TEXT BLOCK:
The latter part of the receipt shows that Valentin had made experiments in order to discover how aurum fulminans might be deprived of its power of exploding, and he found that this could be done by vinegar. It appears from his writings that he had discovered also that the same thing could be effected by sulphur 1588.

After the time of Valentin, Crollius, who lived in the last half of the sixteenth century, seems to have been best acquainted with this powder, and to have principally made it known 1589 : at any rate his works are referred to by most of the modern writers. He calls it aurum volatile, and speaks of its being useful in medicine. The name aurum fulminans  was, as far as I know, first used by Beguin 1590. The method of preparing it is described by Kircher, who considers it as a thing uncommon, and who calls it pulvis pyrius aureus 1591 .

Footnotes

1584  [That this and other similar chemical phænomena may be of more advantage than as affording merely subjects for speculation to the philosopher, although not immediately applicable to any useful purpose, may be inferred from the valuable application of fulminating mercury, a somewhat similar compound to that under consideration. This, at first, as with fulminating gold at present, was a mere curiosity; it has recently caused the almost complete substitution of percussion for flint locks in fire-arms, which in addition to the greater certainty caused by the increased rapidity of the discharge, œconomises the quantity of powder requisite.

Fulminating mercury is made by dissolving mercury in nitric acid and pouring the solution into warm alcohol. Effervescence ensues. When this has ceased, the mixture is poured upon a filter, and well-washed with water; after draining, the filter is expanded upon plated copper or stone-ware, heated to 212° by steam or hot water. Dr. Ure recommends that the powder be mixed with a solution of mastic in spirits of turpentine, to cause attachment. Its extensive use in making percussion-caps is well-known. It is however a very dangerous substance to experiment with, owing to the readiness with which it explodes, and has caused many very serious accidents.]

1585  Spielmann, Institut. Chem. p. 288.

INFORMATION PROVIDED:

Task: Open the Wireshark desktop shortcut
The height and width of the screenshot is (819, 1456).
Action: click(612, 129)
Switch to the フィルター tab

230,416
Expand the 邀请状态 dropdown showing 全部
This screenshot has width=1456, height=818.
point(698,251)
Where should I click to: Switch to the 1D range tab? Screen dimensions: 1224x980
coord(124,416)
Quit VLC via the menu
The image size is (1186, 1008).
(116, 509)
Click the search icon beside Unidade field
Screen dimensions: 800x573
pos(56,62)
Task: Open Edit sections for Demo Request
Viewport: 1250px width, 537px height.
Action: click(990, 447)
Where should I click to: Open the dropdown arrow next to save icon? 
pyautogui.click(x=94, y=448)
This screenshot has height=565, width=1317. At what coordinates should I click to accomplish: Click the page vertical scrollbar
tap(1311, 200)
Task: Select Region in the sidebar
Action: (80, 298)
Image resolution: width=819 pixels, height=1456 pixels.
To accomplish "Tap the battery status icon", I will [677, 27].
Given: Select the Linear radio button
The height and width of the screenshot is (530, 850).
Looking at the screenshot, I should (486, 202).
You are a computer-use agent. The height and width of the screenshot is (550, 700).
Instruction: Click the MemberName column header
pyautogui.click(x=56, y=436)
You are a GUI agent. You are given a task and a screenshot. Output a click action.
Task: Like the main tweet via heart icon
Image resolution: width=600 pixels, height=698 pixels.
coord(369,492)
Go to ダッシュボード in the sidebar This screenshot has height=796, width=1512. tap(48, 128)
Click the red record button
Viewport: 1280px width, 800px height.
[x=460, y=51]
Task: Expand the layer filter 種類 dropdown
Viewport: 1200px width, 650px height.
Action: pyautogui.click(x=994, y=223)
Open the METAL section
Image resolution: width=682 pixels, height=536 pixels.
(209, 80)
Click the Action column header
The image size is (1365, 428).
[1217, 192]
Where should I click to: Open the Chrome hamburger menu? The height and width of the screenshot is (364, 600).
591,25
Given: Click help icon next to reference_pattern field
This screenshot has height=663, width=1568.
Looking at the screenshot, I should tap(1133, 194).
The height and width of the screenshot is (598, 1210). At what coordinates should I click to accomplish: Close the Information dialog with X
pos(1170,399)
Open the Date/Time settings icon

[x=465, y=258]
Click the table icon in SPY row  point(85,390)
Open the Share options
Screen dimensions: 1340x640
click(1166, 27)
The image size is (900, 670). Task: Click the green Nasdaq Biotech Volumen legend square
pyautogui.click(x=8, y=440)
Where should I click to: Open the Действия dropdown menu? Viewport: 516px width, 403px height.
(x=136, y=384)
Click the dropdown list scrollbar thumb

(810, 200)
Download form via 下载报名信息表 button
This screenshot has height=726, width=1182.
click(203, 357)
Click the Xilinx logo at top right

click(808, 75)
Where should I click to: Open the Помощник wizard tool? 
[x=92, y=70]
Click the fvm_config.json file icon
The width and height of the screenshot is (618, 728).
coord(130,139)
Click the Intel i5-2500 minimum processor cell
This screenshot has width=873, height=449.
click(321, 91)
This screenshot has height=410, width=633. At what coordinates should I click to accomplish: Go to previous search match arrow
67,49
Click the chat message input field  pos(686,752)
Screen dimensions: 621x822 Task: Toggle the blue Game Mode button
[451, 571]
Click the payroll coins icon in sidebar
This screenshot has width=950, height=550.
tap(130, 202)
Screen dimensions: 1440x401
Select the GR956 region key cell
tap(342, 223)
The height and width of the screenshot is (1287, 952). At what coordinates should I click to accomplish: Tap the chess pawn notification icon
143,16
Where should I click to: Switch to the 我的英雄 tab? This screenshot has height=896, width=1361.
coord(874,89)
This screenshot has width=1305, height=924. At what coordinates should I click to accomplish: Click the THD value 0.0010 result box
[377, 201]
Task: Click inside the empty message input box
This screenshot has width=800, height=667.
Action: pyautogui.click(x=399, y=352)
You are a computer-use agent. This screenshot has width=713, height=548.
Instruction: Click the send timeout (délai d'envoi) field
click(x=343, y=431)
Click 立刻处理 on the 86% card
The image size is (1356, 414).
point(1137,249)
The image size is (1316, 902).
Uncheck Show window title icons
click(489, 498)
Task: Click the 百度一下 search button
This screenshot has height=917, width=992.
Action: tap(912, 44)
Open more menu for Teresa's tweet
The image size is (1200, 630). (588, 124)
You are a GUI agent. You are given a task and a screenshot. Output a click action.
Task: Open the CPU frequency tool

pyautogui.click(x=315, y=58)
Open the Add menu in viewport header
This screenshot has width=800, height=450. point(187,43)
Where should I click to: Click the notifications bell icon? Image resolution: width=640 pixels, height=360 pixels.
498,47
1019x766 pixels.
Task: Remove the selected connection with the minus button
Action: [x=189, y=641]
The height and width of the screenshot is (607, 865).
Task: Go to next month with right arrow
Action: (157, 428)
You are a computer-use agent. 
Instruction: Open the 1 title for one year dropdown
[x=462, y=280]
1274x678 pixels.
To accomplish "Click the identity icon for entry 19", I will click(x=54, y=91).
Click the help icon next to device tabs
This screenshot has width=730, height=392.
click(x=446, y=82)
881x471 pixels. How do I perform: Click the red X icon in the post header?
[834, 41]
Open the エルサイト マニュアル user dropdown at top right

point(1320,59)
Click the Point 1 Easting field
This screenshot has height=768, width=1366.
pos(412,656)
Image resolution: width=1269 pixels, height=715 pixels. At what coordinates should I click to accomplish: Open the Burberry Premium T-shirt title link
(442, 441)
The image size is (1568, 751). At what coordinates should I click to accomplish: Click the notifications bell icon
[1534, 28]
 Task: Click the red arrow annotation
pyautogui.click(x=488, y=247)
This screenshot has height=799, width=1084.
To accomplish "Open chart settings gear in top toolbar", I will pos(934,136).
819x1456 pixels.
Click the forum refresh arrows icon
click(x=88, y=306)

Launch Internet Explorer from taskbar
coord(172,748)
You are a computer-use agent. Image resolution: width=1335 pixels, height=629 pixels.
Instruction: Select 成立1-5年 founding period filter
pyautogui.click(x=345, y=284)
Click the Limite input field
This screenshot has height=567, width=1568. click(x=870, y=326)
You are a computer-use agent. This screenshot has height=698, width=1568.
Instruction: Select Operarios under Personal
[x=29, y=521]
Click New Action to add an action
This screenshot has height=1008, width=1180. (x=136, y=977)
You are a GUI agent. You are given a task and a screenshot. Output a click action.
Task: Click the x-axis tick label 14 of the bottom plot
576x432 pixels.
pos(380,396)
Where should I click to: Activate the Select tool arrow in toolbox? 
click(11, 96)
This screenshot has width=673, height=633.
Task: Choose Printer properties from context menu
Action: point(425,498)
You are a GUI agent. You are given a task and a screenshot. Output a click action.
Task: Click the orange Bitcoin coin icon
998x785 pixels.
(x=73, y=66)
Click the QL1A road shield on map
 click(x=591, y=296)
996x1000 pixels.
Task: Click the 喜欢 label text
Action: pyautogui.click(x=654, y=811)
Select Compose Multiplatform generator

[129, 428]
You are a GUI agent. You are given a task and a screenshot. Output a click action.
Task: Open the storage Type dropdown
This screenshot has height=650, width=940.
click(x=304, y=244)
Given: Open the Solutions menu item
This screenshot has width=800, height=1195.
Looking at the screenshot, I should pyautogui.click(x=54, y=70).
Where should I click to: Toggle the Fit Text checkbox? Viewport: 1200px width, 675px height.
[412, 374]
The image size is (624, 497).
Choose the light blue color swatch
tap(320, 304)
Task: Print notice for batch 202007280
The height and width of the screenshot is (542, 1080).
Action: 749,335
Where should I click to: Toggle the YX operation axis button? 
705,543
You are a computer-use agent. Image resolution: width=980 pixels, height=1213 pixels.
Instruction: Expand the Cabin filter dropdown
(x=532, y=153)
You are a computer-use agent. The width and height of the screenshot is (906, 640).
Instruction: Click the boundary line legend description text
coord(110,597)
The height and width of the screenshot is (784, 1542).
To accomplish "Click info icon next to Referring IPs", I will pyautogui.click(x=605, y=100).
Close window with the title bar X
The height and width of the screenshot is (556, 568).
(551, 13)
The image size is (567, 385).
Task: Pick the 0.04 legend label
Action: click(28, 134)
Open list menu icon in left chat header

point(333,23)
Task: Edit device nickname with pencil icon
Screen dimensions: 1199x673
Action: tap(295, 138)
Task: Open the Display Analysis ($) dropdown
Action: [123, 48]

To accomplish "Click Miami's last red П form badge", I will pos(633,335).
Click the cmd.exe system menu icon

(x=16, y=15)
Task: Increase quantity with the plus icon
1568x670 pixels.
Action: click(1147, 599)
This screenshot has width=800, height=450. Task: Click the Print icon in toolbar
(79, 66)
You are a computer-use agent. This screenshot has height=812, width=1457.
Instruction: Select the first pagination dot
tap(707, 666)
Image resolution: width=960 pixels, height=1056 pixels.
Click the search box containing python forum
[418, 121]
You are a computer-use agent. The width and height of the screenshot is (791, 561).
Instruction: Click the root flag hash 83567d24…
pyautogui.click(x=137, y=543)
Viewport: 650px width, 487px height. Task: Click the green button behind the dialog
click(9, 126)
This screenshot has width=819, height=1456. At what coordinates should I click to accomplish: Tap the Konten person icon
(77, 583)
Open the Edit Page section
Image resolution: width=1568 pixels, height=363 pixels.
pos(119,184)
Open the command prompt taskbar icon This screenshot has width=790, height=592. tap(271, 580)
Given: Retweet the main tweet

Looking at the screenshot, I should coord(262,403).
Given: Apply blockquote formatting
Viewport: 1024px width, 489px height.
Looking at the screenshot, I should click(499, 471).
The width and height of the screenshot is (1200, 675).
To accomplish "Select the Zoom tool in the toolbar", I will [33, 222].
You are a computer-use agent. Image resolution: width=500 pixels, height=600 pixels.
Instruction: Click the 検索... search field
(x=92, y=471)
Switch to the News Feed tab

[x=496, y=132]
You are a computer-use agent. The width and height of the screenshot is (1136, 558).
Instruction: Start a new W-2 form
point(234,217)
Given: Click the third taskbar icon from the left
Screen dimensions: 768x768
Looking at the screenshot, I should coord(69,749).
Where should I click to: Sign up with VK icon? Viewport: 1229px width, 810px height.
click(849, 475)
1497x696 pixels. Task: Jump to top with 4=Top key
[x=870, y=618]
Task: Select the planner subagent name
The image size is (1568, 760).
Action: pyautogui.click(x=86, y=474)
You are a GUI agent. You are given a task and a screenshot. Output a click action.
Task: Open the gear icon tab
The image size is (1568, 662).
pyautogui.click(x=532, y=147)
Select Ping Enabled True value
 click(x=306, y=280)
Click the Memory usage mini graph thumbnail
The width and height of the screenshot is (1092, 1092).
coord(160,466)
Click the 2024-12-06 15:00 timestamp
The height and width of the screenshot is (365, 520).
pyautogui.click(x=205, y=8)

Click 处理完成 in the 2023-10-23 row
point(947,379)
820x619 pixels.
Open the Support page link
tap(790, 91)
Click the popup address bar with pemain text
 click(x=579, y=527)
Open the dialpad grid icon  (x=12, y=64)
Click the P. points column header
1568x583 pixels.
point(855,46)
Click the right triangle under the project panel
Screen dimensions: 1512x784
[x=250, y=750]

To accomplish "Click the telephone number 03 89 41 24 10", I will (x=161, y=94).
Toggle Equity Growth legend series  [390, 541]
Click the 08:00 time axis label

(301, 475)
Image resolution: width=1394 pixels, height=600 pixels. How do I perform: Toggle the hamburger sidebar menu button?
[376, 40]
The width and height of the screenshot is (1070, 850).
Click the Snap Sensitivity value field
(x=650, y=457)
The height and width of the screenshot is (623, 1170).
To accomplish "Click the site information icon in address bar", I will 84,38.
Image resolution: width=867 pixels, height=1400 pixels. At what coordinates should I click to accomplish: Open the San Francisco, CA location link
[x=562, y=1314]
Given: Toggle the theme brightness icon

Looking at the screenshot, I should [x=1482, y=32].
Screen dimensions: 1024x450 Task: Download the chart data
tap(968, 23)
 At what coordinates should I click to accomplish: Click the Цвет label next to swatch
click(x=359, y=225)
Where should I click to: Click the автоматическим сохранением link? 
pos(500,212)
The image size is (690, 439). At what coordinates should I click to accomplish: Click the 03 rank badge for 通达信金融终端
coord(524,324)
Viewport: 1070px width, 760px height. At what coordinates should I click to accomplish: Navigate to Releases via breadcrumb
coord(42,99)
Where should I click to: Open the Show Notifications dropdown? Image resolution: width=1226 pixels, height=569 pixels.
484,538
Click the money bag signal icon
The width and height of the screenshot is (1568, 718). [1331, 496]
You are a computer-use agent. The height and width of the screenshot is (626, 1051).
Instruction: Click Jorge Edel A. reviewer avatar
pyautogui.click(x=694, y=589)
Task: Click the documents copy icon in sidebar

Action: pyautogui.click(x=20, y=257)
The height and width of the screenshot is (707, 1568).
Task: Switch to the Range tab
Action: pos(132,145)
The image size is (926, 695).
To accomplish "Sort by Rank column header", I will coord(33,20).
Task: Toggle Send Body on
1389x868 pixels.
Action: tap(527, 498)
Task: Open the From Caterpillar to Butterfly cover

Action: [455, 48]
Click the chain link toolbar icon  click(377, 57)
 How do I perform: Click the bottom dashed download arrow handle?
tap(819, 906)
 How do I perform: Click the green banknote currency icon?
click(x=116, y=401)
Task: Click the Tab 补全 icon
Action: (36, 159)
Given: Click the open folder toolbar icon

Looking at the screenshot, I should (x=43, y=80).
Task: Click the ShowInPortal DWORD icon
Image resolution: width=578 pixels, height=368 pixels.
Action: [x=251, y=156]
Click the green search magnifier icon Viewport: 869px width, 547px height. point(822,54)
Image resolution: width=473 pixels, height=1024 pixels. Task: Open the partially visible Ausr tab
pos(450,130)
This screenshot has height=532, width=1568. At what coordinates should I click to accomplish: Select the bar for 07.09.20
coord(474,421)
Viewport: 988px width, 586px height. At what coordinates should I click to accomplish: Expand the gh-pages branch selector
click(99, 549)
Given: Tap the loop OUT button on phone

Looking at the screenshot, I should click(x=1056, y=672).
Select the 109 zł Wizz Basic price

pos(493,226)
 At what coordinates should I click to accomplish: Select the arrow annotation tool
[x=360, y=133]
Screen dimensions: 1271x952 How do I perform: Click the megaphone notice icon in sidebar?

PROBLEM DESCRIPTION: Continue the passage on the history of aurum fulminans from its last line. The records are separate material and have no connection to the passage on fulminating gold.

RESPONSE:
1586  See Preface of B. N. Petræus to the Works of Valentin, Hamb. 1717, 8vo.

1587  Fr. Basilii Valentini Letztes Testament; Von G. P. Nenter. Strasb. 1712, 8vo, p. 223.

1588  See Bergmann on Pulvis fulminans, in his Opuscula Physica et Chemica, 1780, 8vo, ii. p. 133.

1589  O. Crollii Basilica Chymica. Franc. (1609), 4to, p. 211.

1590  J. Beguini Tyrocinium Chymicum was printed for the first time at Paris, in 1608, 12mo. In the French translation, Les élémens de chymie, revues, expliquez, etc., par J. L. de Roy; Paris, 1626, 8vo, the receipt for making or fulminant  may be found p. 314.

1591  Kircheri Magnes. Coloniæ, 1643, 4to, p. 548. The author says that he found the receipt for preparing it in Liber insignis de incendio Vesuvii. That I might know whether this work contained anything respecting the history of aurum fulminans, I inquired after it. Kircher undoubtedly meant Incendio del Monte Vesuvio, di Pietro Castelli; in Roma 1632, 4to: but the directions given there, p. 46, for making oro fulminante, are taken from Crollius. Nothing further is to be found in Kircher's Mundus Subterraneus.